I think it’s very close! Lolita has worked very closely with Yann’s book. She has taken all the essential elements of the story and turned it into a stage version.
What made you want to tell this story specifically?
I think the book is so amazing! In one sense it is very real: it is about what could happen when you are stranded at sea, and it takes you to that place that asks what would happen if everything went wrong with your life. When you are going on a plane or a ship, you think you are going to a new country to start a new life and actually the whole world goes wrong! You lose your family; you get stranded in the worst possible conditions in the middle of the ocean with a wild animal. It does that with such incredible and logical detail. It is about survival, what you do at the most extreme points in your life, but also Yann [Martel, writer] actually tells two stories: one story that has animals, more poetic, if you like, and then another story that is much more brutal, that has humans. He asks you which one you should choose. It asks the question of how we tell the story of our lives… Do we tell the more magical version, or the more real and brutal version? And what does that mean? I think that is a very beautiful way of thinking about… well, life really.
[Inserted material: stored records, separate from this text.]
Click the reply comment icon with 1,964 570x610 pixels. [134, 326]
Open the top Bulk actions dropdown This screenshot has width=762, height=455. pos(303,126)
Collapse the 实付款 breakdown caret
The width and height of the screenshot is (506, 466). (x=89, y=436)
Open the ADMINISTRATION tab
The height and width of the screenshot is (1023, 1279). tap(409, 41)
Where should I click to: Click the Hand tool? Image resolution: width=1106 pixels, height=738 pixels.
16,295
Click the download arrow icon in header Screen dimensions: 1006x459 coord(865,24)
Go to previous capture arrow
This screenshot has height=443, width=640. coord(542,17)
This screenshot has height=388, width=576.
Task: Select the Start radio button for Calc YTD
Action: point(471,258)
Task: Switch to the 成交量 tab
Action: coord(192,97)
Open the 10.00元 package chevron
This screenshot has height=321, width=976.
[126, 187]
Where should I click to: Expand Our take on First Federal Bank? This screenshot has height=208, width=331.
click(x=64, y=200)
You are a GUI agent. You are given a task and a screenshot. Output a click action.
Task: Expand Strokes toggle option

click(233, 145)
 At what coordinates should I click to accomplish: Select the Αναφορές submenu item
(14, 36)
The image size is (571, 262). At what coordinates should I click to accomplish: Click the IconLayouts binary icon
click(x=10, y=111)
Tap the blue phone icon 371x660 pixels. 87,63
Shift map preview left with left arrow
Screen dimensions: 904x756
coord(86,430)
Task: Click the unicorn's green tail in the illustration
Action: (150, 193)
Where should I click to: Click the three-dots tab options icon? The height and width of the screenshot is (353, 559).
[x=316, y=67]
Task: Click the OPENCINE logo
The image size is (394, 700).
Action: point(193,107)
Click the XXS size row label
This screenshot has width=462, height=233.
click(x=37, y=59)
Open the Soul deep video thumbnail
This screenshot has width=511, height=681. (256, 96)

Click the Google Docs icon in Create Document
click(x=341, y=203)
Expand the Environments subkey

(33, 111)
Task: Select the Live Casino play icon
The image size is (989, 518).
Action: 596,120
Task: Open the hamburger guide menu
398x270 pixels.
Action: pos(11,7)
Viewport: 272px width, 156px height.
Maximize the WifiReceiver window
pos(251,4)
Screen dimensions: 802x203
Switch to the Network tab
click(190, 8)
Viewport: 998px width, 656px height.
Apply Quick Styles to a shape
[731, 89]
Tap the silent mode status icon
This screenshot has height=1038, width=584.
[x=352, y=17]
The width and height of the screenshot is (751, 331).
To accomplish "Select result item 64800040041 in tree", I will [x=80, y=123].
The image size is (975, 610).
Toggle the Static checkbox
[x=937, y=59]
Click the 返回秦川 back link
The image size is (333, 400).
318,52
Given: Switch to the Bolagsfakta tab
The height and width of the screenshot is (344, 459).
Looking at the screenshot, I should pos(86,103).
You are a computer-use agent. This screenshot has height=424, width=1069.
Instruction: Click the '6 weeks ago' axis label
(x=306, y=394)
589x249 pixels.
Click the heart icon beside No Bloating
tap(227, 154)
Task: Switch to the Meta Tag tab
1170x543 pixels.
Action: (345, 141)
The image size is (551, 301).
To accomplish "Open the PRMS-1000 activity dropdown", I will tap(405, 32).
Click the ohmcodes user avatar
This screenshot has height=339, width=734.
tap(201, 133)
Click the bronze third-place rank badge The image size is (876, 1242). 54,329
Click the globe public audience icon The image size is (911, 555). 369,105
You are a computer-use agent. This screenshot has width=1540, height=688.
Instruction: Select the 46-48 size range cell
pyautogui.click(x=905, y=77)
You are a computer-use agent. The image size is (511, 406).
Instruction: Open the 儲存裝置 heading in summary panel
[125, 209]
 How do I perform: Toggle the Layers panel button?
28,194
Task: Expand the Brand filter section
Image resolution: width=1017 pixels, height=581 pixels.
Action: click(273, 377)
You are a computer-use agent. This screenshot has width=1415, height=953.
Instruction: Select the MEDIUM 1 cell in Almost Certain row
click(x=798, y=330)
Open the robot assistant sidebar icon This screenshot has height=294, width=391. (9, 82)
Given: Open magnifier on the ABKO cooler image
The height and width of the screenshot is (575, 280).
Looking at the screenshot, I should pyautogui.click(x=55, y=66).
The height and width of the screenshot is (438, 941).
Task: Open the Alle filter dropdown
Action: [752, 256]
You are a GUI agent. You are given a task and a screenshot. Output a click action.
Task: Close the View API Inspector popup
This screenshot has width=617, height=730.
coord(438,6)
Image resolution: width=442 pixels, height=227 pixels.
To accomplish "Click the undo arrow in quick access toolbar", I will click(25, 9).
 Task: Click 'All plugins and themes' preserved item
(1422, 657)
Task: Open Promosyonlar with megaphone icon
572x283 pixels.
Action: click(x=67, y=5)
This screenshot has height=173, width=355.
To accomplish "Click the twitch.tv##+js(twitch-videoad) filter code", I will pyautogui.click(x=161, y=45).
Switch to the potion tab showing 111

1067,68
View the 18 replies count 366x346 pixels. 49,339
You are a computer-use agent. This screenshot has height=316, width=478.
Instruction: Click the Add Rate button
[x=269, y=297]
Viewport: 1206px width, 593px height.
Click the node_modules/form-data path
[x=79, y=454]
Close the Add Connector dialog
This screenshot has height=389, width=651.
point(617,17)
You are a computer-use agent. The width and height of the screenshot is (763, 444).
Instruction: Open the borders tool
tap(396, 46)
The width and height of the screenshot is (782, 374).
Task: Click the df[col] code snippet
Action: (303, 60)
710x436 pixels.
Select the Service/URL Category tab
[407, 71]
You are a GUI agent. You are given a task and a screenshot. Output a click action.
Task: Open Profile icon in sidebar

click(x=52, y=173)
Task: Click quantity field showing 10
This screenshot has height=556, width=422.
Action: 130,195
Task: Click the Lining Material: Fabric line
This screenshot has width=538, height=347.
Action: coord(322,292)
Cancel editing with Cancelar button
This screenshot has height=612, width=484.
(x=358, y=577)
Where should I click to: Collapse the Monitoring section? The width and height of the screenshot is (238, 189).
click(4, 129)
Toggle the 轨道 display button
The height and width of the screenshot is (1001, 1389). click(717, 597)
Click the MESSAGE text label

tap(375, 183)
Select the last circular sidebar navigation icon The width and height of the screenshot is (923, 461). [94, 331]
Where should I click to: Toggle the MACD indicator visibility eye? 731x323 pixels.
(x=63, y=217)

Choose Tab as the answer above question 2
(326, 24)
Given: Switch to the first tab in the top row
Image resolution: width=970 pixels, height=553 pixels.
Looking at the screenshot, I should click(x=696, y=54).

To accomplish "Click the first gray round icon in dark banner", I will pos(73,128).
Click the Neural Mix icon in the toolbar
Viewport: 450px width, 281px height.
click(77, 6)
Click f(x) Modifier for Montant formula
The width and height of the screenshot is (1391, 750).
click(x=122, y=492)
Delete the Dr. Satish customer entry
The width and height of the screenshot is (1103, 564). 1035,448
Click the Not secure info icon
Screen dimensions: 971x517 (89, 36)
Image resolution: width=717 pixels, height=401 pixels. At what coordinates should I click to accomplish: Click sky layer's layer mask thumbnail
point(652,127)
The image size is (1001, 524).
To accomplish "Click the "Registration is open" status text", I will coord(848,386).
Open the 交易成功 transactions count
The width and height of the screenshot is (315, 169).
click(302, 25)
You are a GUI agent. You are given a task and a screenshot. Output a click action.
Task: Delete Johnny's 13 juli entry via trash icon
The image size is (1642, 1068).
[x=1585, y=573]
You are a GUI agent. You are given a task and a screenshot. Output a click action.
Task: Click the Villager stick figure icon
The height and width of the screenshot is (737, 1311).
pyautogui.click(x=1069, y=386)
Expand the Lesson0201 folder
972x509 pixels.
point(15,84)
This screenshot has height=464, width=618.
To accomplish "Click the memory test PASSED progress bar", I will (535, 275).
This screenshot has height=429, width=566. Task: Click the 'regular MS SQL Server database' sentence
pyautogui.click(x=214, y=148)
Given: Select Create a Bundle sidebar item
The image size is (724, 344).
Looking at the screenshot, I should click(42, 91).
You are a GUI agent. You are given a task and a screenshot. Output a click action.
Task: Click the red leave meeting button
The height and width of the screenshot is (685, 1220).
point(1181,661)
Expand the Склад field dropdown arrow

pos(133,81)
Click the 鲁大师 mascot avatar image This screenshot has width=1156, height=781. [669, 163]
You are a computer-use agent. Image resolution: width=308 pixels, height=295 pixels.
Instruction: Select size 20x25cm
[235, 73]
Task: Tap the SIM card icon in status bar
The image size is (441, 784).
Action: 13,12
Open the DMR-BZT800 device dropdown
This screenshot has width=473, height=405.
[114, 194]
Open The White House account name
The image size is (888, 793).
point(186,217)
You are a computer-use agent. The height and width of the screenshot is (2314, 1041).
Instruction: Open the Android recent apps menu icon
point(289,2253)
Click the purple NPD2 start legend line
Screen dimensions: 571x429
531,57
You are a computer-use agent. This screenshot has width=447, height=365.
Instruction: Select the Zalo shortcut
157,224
You touched on the animalistic side, so how are you approaching the ‘character’ of the tiger on stage?
The animals are puppets. They are brought to life by three people, which is based on the Japanese tradition of Bunraku Theatre where three people operate a marionette. That goes back hundreds of years. It is hard work because there is a lot of detail and life. Making puppets is really beautiful but complicated, but also the staging has to be very carefully choreographed. They are involved right from the beginning. It all takes five times longer! I’m working with a movement and puppetry director, Finn Caldwell. We are working very much together.
Have you directed in Sheffield before?
No, never. I was based in Manchester a while ago at the Royal Exchange and so I came over quite a lot when Dan Evans had taken over [at Sheffield Theatres]. I really enjoyed some of the things I saw here.
What do you think of the Crucible as a space?
Really beautiful! I’ve seen loads of stuff there, some really beautiful things. I think it’s really exciting, it’s got that feeling of intimacy as you are never miles away from the stage, but some big stories can be told there!
Does the layout of it your staging?
Yes, especially for puppets. If you are staging in a proscenium arch you can just have the puppeteers behind the back. But this has to be in three dimensions all the time. You have to keep things moving to change perspective.
What would you say to anyone who may not regularly visit the theatre to get them to come to Life of Pi?
It is a heart-stopping story about life at its most extreme: survival. It is also an extraordinary theatrical production with puppets and video and a load of imagination. It is something that is quite meaningful and powerful and strong, but also something that will be a really exciting and beautiful night out.
Is it similar to the critically-acclaimed film?
It is quite different to the film. There are things you can do in film that you can’t do on the stage. I think it goes back to Yann’s book. Theatre can find more of his book and put that on stage in a way you can’t quite with a film. We have a really good team. I think the theatre and the play’s title, the fact it’s well known, has attracted a great team.
Life of Pi is at Sheffield Theatres from Fri 28 Jun – Sat 20 Jul.